Skip to content

Mail Poller — Z2 ct102 Email Archiver

Multi-account email polling service for Hinata Z2 infrastructure. Polls 4 email accounts (Gmail via IMAP, 3 Outlook accounts via Microsoft Graph API), archives messages incrementally, and maintains polling state.

The deployed script on ct102 is the canon. A read-only mirror lives in the sandpit repo at scripts/ct102-mail-poller.py (refreshed 2026-06-11). The older scripts/mail-poller.py in the same repo is the retired Mac-era multi-IMAP poller — a different product.

Accounts

AccountProtocolCredential Source
gmailIMAP — XOAUTH2 preferred, app-password fallbackgmail_oauth_client.json + gmail_oauth_token.json (OAuth2); mail_imap_credential.json (fallback)
hotmail-michael-asoloMicrosoft Graph APIoutlook-tokens-hotmail-michael-asolo.json
outlook-michael-nnamahMicrosoft Graph APIoutlook-tokens-outlook-michael-nnamah.json
outlook-n-nnamahMicrosoft Graph APIoutlook-tokens-outlook-n-nnamah.json

Architecture

Directory Structure

On ct102 (mail poller):

/opt/hinata/mail-poller/
├── mail-poller.py              # Main script (XOAUTH2 patch 2026-06-11; --oauth-test mode 2026-06-14)
└── rehash-mac-import.py        # One-shot Mac archive importer (see how-to_rehash-mac-import)

/mail-archive/                  # Canonical archive — bind mount of /mnt/data/hinata/mail-archive (Z2 host)
├── gmail/{YYYY}/{MM}/{sha256[:16]}.json
├── hotmail-michael-asolo/{YYYY}/{MM}/{sha256[:16]}.json
├── outlook-michael-nnamah/{YYYY}/{MM}/{sha256[:16]}.json
├── outlook-n-nnamah/{YYYY}/{MM}/{sha256[:16]}.json
├── _state/
│   ├── state.json              # Live-poll cursor (last UID/datetime per account)
│   └── state-oauth-test.json   # OAuth stability test cursor (separate from live)
└── _journal/
    ├── live-poll.jsonl         # Append-only journal of live-poll writes
    ├── mac-import.jsonl        # Append-only journal of rehash-mac-import.py writes
    └── rehash-state.json       # Idempotency tracker for Mac archive move

Container + mount discipline: nothing on filesystem root. All state, cursors, journals, and archive content live under /mail-archive/ (bind of /mnt/data/hinata/mail-archive). The script directory /opt/hinata/mail-poller/ holds code only — no data, no state.

On ct102 (credentials — local):

/opt/itachi/credentials/
├── gmail_oauth_client.json     # hinata-brain OAuth web client (added 2026-06-11)
├── gmail_oauth_token.json      # Gmail refresh token (minted + live 2026-06-11)
├── mail_imap_credential.json   # Gmail app password (fallback)
├── outlook-graph-credentials.json
├── outlook-tokens-hotmail-michael-asolo.json
├── outlook-tokens-outlook-michael-nnamah.json
└── outlook-tokens-outlook-n-nnamah.json

The poller reads credentials from this ct102-local directory. CT103 has a same-named directory but it is empty (flat files deleted 2026-06-09) — Vaultwarden on CT103 holds the canonical copies; ct102's directory is the runtime cache.

**Data listing:**
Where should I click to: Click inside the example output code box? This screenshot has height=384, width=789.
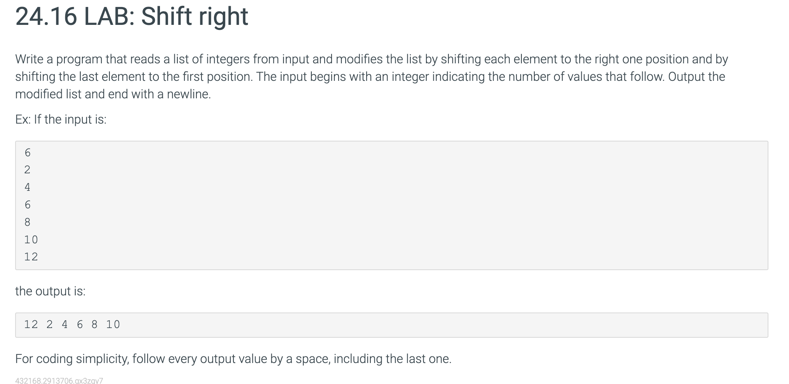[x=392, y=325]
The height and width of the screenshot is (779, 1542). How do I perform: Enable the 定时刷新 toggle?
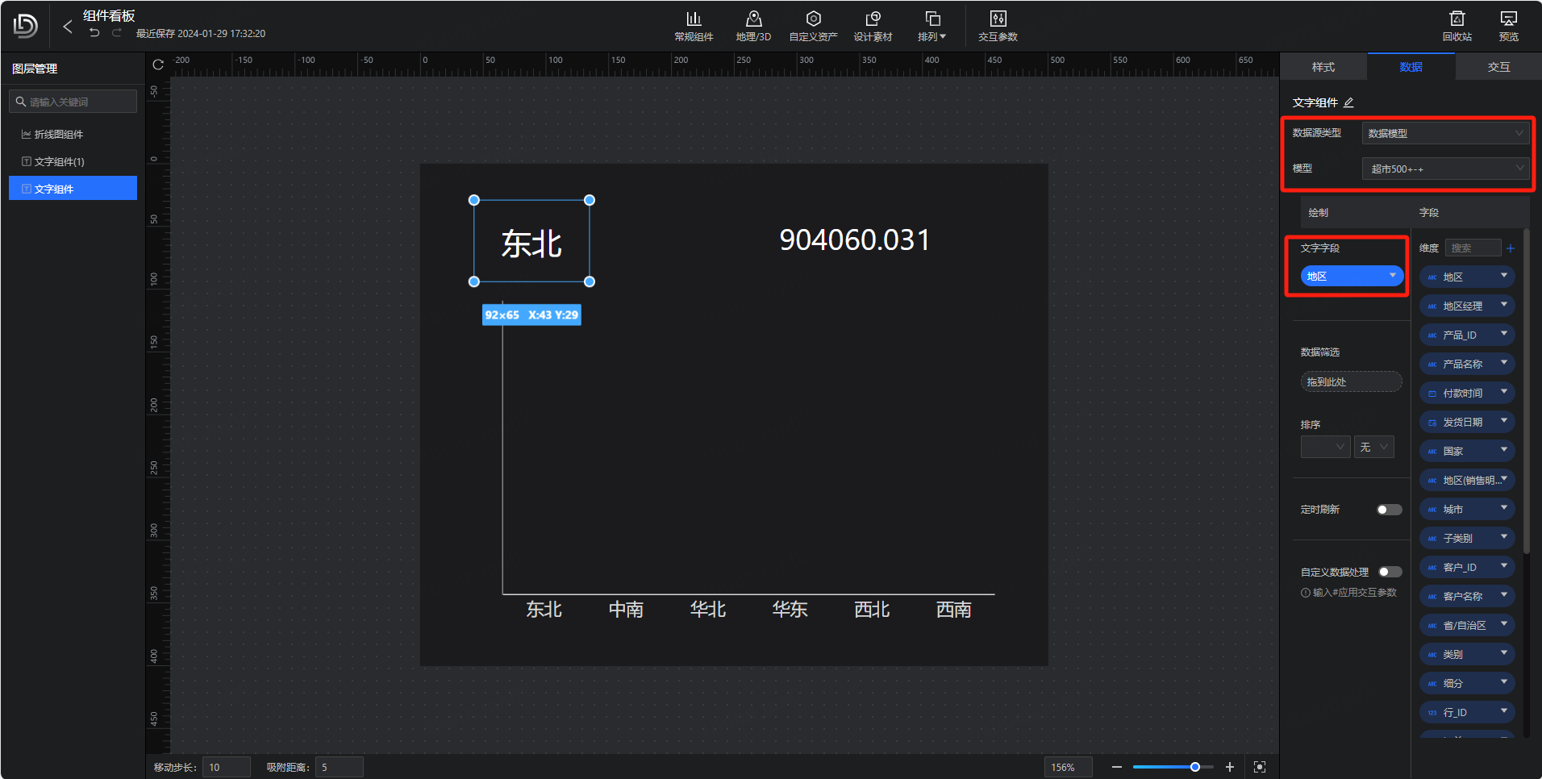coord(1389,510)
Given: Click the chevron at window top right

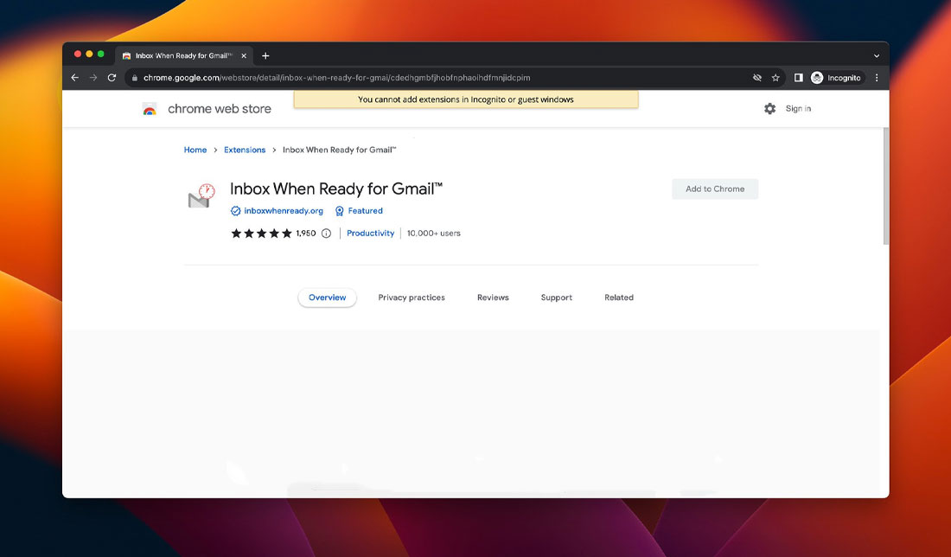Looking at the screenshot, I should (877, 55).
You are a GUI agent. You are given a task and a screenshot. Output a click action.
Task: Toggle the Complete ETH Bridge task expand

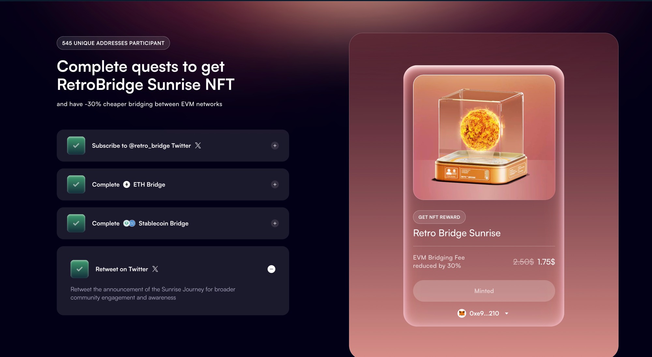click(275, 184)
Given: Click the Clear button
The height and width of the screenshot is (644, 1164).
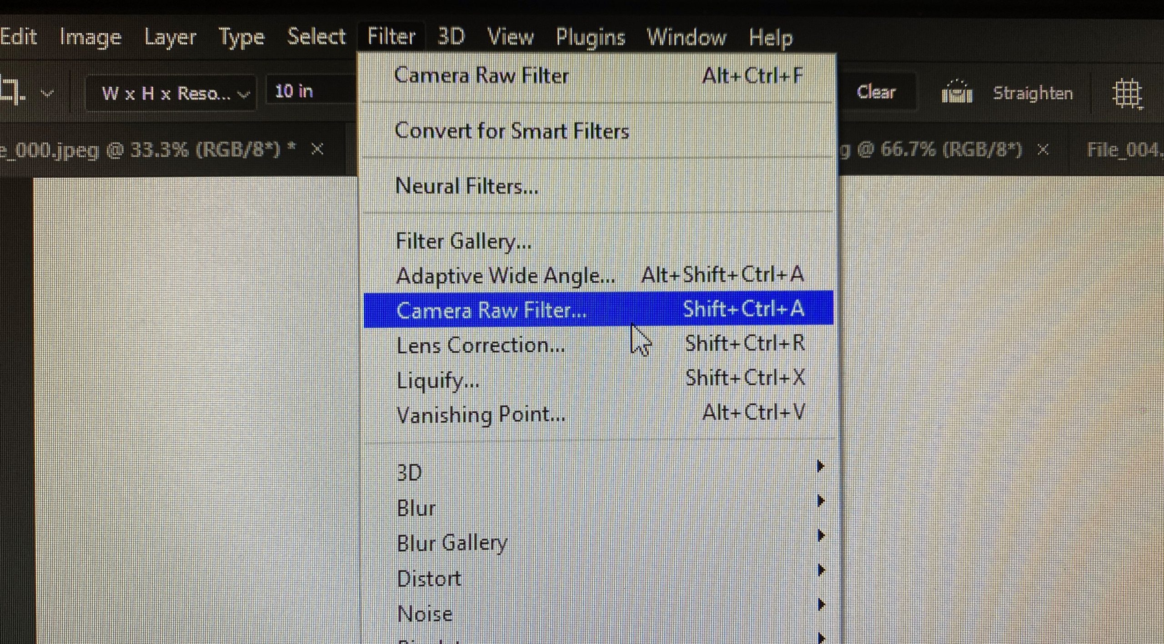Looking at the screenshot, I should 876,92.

**Tasks to complete:**
• A. In the mail poller page, reproduce the stretch from "On ct102 (mail" through "UID/datetime per account)", swapping "Main script" for "Primary script".
• B. According to the mail poller page, on what date was the read-only mirror in the sandpit repo refreshed?

**Answers to the exercises:**
• A.
On ct102 (mail poller):

/opt/hinata/mail-poller/
├── mail-poller.py              # Primary script (XOAUTH2 patch 2026-06-11; --oauth-test mode 2026-06-14)
└── rehash-mac-import.py        # One-shot Mac archive importer (see how-to_rehash-mac-import)

/mail-archive/                  # Canonical archive — bind mount of /mnt/data/hinata/mail-archive (Z2 host)
├── gmail/{YYYY}/{MM}/{sha256[:16]}.json
├── hotmail-michael-asolo/{YYYY}/{MM}/{sha256[:16]}.json
├── outlook-michael-nnamah/{YYYY}/{MM}/{sha256[:16]}.json
├── outlook-n-nnamah/{YYYY}/{MM}/{sha256[:16]}.json
├── _state/
│   ├── state.json              # Live-poll cursor (last UID/datetime per account)

• B. 2026-06-11